Frequently Asked Questions (FAQs)
- Can I use store-bought frosting? While it’s possible, the homemade buttercream makes a huge difference in taste and texture. It’s worth the extra effort!
- Can I use different types of cookies for the “patty”? Absolutely! Experiment with different flavors. Just ensure they are similar in size to the Grasshopper cookies.
- How do I store the hamburger cookies? Store them in an airtight container at room temperature for up to 3 days.
- Can I freeze the hamburger cookies? Freezing is not recommended as the frosting may become grainy and the cookies may lose their texture.
- What if my red frosting isn’t red enough? Use gel-based “super red” food coloring. Liquid food coloring often requires a large amount to achieve a true red, which can alter the frosting’s consistency.
- Can I make these without the mint cookies? Yes, use any chocolate cookie, or even a plain cookie with a touch of cocoa added to the cheese frosting to mimic a burger flavor.

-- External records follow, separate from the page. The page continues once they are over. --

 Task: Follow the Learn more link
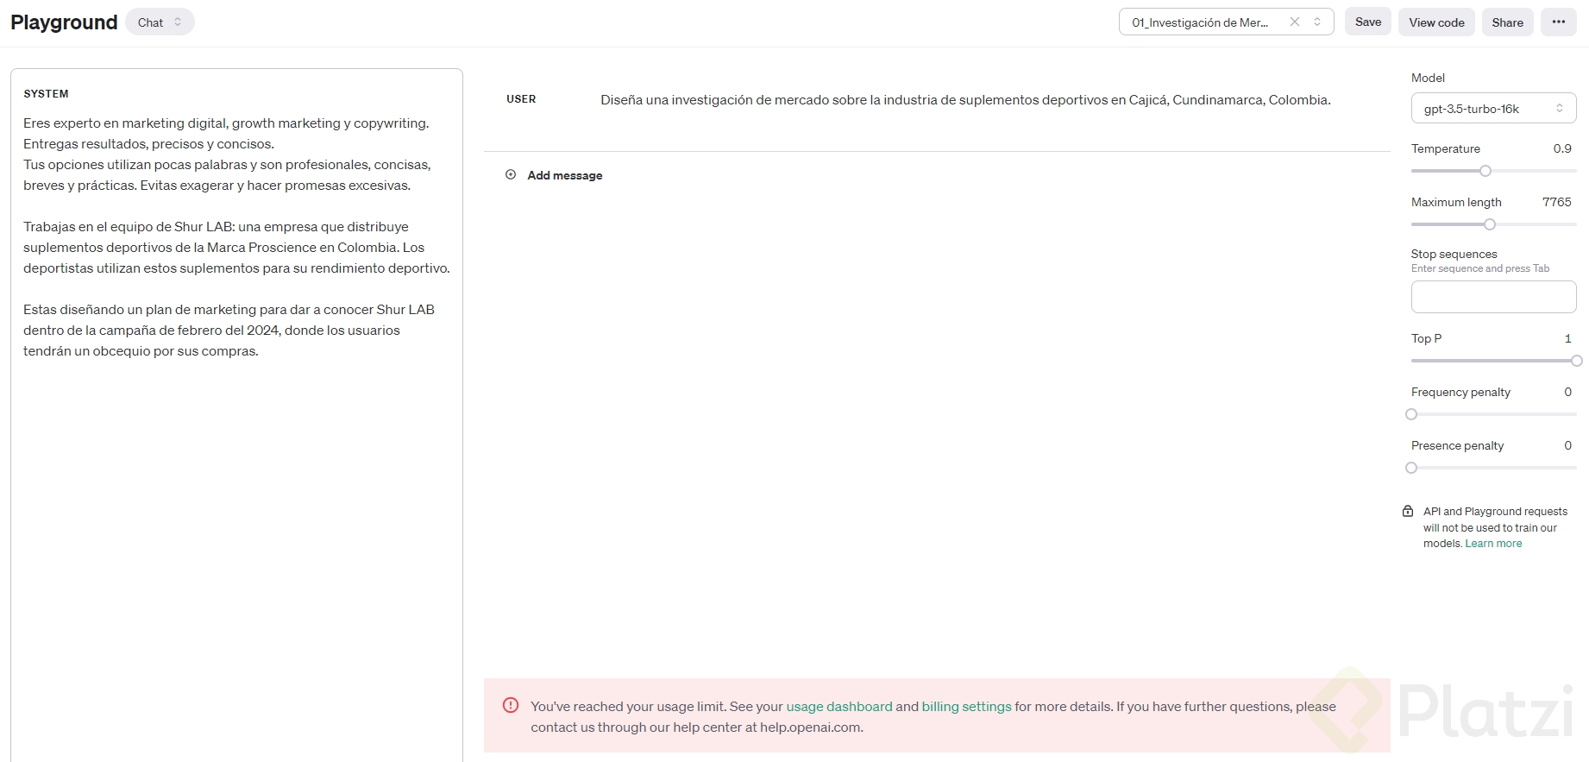1493,544
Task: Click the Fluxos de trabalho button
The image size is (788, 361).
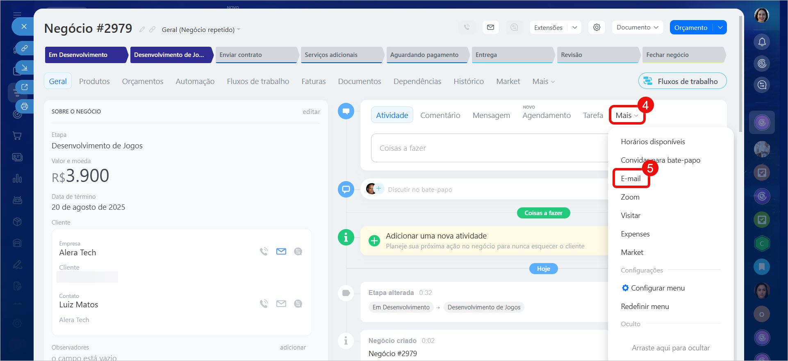Action: coord(682,81)
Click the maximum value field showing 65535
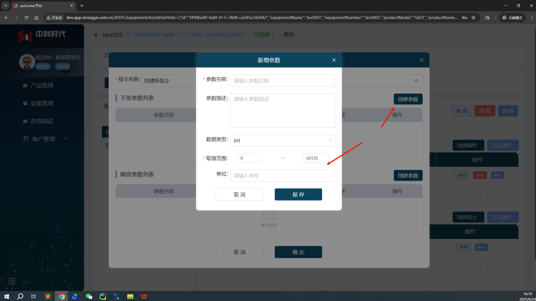The width and height of the screenshot is (536, 301). click(315, 158)
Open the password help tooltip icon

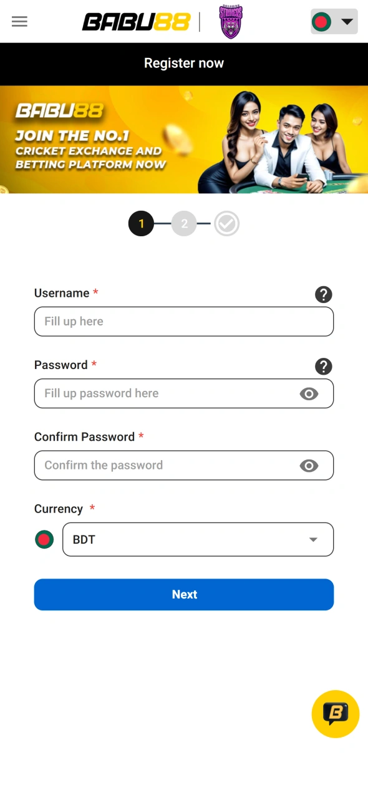tap(324, 367)

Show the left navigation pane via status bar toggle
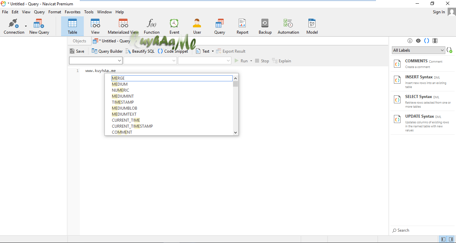tap(443, 239)
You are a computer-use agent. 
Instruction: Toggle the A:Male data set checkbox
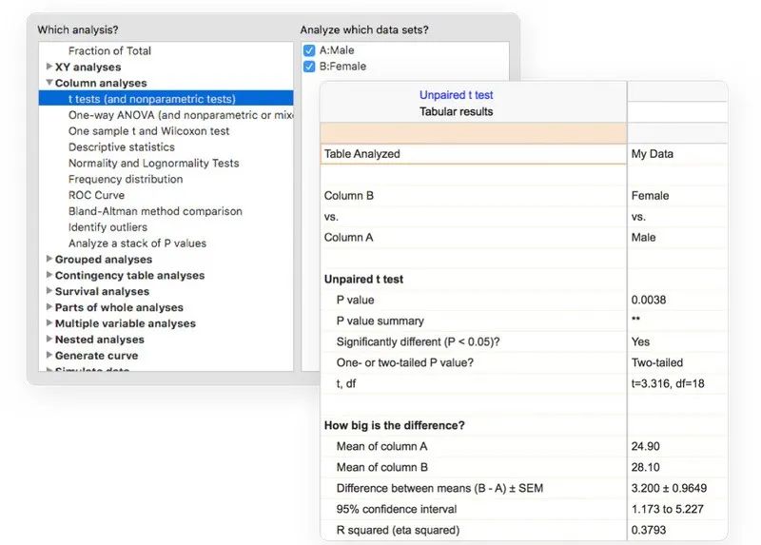(x=309, y=50)

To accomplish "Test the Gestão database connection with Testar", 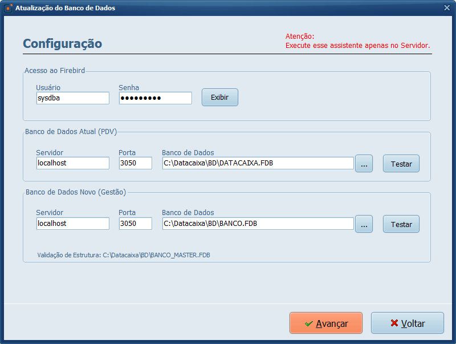I will (x=401, y=224).
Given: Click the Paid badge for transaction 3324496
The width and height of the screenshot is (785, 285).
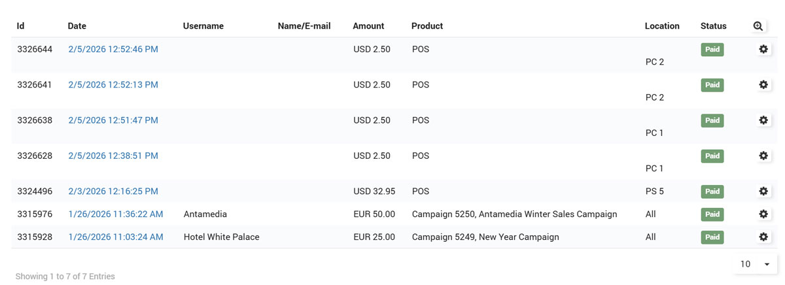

- Why do I need to toast the sesame seeds? Toasting enhances the sesame seeds’ flavor, bringing out their nutty aroma and providing a better textural contrast.
- Can I make the frosting ahead of time? Yes, you can make the frosting a day or two in advance and store it in the refrigerator. Let it come to room temperature and re-whip it before using.
- What’s the purpose of shaving the Nilla wafers? It creates a flat surface for the base, making the cookies more stable and visually appealing, but it’s purely optional.
- Can I use shredded cheese instead of making orange frosting? No, it won’t work as the cheese will not adhere properly.
- Is it essential to bake the sesame seeds? Baking the sesame seeds is not required, but it sets the egg wash.
- Can I add pickles? You could add very thinly sliced candied ginger for a sweet pickle effect, but traditionally this is not included.